- [Problem description]:
After locating the line with "Instruction: View analytics" in the records below, print it and every line after it exactly.
Top of Dataset records
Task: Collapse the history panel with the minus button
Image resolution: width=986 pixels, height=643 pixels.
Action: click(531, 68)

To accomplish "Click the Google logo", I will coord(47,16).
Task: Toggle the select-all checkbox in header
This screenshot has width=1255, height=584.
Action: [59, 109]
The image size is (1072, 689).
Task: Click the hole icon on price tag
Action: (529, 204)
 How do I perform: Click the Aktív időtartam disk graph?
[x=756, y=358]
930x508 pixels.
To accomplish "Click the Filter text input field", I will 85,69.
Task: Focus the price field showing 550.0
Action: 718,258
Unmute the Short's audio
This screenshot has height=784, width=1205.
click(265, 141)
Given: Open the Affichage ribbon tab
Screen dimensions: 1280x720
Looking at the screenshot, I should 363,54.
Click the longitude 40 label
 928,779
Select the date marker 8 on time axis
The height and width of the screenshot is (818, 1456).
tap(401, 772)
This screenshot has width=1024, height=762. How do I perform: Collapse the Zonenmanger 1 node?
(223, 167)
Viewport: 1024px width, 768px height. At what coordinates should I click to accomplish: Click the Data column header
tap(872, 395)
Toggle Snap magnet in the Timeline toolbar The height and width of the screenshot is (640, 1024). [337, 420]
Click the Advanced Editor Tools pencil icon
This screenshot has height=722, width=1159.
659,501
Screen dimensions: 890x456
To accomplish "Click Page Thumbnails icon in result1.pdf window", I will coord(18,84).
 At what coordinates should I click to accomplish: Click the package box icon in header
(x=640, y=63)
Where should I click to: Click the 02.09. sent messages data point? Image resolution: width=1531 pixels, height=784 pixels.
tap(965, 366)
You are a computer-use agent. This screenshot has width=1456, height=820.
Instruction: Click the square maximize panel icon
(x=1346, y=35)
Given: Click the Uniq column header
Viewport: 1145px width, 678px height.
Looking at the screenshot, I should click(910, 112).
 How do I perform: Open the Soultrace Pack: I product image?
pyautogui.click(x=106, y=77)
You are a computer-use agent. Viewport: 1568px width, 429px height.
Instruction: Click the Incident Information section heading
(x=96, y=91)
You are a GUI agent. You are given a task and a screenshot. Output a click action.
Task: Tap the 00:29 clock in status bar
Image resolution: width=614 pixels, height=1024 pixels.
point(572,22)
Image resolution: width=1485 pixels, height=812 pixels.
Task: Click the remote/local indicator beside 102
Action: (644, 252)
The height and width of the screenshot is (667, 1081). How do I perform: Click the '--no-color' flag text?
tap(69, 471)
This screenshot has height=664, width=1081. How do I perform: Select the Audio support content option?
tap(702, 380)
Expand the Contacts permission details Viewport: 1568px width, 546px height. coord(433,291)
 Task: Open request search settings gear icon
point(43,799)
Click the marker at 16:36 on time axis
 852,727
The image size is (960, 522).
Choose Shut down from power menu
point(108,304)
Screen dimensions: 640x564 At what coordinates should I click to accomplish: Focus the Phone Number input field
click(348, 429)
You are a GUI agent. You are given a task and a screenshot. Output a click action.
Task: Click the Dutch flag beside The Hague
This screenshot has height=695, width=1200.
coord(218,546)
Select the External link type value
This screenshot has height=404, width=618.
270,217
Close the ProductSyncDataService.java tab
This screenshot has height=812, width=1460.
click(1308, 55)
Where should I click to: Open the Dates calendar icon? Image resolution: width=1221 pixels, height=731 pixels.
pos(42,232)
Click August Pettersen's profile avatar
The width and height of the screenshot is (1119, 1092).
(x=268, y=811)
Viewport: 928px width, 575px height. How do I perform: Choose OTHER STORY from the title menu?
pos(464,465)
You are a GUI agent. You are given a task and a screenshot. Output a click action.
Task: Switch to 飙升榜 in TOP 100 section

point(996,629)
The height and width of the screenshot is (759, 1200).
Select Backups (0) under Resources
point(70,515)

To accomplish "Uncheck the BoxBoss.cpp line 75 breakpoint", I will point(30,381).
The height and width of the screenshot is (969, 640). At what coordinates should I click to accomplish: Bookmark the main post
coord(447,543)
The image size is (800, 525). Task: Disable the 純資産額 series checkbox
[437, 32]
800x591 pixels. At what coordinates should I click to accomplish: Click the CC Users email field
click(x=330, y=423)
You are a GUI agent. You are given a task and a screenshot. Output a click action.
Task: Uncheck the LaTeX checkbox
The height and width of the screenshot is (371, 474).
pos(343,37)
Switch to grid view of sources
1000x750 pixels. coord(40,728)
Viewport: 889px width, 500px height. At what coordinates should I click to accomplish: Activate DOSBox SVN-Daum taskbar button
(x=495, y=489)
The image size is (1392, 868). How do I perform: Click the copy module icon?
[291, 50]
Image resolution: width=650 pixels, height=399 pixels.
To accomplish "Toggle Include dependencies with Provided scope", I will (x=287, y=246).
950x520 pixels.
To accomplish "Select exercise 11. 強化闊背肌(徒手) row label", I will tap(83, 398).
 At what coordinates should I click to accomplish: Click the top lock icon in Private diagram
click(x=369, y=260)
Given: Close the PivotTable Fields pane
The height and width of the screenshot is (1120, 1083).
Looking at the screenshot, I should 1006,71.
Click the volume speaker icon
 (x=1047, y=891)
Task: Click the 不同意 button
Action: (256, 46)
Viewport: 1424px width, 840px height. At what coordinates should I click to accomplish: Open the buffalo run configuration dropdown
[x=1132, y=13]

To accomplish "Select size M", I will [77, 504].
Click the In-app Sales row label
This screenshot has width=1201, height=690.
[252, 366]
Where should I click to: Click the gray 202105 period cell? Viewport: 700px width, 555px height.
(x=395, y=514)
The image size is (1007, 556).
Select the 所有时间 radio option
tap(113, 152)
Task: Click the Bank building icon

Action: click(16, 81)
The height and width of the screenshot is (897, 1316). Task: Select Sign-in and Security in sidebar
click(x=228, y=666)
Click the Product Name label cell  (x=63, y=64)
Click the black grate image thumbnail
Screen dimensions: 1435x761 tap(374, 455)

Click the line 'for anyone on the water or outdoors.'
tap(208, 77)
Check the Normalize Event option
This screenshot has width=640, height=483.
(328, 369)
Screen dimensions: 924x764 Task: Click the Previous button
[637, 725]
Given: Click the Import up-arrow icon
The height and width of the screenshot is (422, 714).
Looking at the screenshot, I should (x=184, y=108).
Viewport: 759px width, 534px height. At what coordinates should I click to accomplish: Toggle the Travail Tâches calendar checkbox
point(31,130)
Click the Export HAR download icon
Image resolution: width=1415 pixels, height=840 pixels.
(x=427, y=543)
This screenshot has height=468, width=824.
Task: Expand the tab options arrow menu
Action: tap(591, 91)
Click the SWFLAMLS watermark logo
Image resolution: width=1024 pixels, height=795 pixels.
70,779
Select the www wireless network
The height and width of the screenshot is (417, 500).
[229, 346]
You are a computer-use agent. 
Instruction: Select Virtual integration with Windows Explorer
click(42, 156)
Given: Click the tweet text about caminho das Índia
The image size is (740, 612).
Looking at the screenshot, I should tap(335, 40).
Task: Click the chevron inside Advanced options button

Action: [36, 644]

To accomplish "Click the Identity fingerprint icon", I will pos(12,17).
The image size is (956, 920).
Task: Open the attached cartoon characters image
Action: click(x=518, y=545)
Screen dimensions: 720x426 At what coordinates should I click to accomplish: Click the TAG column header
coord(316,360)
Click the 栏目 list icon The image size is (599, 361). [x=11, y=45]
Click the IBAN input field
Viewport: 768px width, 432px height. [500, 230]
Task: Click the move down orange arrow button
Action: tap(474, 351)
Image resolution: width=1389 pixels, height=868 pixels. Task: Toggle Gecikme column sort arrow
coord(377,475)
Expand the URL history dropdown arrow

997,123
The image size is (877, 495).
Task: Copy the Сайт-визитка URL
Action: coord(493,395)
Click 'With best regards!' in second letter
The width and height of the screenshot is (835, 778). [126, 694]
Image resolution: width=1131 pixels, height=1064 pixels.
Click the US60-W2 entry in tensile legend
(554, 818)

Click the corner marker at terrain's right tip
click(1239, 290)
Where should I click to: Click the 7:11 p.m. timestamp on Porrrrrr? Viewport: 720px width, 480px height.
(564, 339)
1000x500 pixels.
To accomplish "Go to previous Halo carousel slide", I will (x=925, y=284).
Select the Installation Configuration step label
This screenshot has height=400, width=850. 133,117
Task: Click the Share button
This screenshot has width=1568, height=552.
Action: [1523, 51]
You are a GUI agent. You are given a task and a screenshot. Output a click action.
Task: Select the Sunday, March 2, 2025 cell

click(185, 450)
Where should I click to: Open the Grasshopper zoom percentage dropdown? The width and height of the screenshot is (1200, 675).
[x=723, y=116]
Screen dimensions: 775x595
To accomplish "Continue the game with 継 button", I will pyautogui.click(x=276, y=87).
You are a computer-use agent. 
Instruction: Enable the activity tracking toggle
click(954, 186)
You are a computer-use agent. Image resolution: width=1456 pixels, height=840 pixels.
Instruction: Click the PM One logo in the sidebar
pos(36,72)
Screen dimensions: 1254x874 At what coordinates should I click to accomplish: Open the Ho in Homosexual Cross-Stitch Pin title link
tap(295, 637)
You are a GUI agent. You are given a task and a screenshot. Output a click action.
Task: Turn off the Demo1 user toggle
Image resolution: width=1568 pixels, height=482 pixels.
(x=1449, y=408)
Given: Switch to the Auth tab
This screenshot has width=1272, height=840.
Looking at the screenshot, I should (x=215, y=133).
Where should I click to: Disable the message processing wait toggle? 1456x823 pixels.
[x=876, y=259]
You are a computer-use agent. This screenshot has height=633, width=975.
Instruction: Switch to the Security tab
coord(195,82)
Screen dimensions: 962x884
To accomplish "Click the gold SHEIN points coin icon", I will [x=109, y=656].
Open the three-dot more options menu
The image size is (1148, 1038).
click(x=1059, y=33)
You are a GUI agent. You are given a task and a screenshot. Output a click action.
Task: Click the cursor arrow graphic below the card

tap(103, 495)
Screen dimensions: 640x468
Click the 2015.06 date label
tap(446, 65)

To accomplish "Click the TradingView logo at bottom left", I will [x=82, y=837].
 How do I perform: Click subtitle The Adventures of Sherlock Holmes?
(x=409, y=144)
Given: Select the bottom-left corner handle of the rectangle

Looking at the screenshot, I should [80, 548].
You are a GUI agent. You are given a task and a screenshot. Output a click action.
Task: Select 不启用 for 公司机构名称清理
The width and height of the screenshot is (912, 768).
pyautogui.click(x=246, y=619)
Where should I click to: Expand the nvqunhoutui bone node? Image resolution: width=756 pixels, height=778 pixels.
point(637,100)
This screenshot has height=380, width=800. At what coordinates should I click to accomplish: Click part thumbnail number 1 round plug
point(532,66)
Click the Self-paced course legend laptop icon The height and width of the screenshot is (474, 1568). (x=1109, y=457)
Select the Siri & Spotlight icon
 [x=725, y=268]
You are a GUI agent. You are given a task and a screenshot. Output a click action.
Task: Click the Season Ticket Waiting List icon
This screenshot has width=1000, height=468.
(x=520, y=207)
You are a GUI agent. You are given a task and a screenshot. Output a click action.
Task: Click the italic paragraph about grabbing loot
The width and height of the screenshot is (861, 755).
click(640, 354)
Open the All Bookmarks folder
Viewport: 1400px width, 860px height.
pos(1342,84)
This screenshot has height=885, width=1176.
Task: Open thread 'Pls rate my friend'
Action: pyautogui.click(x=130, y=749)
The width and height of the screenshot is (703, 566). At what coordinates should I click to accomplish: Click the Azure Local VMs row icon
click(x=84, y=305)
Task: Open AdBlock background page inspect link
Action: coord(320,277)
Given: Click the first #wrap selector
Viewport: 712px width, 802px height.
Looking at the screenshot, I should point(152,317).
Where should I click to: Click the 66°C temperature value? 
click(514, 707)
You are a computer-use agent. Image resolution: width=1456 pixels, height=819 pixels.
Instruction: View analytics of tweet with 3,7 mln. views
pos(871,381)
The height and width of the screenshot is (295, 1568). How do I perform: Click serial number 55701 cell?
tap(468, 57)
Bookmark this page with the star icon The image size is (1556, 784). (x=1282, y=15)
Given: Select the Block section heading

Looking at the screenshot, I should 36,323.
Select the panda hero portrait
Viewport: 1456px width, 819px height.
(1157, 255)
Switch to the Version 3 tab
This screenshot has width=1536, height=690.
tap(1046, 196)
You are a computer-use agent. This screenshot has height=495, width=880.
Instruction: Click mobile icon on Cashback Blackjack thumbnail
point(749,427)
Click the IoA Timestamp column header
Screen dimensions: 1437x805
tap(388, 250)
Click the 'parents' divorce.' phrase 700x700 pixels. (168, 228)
Bottom of Dataset records
- [Output below]:
Instruction: View analytics of tweet with 3,7 mln. views
pos(871,381)
The height and width of the screenshot is (295, 1568). How do I perform: Click serial number 55701 cell?
tap(468, 57)
Bookmark this page with the star icon The image size is (1556, 784). (x=1282, y=15)
Given: Select the Block section heading

Looking at the screenshot, I should 36,323.
Select the panda hero portrait
Viewport: 1456px width, 819px height.
(1157, 255)
Switch to the Version 3 tab
This screenshot has width=1536, height=690.
tap(1046, 196)
You are a computer-use agent. This screenshot has height=495, width=880.
Instruction: Click mobile icon on Cashback Blackjack thumbnail
point(749,427)
Click the IoA Timestamp column header
Screen dimensions: 1437x805
tap(388, 250)
Click the 'parents' divorce.' phrase 700x700 pixels. (168, 228)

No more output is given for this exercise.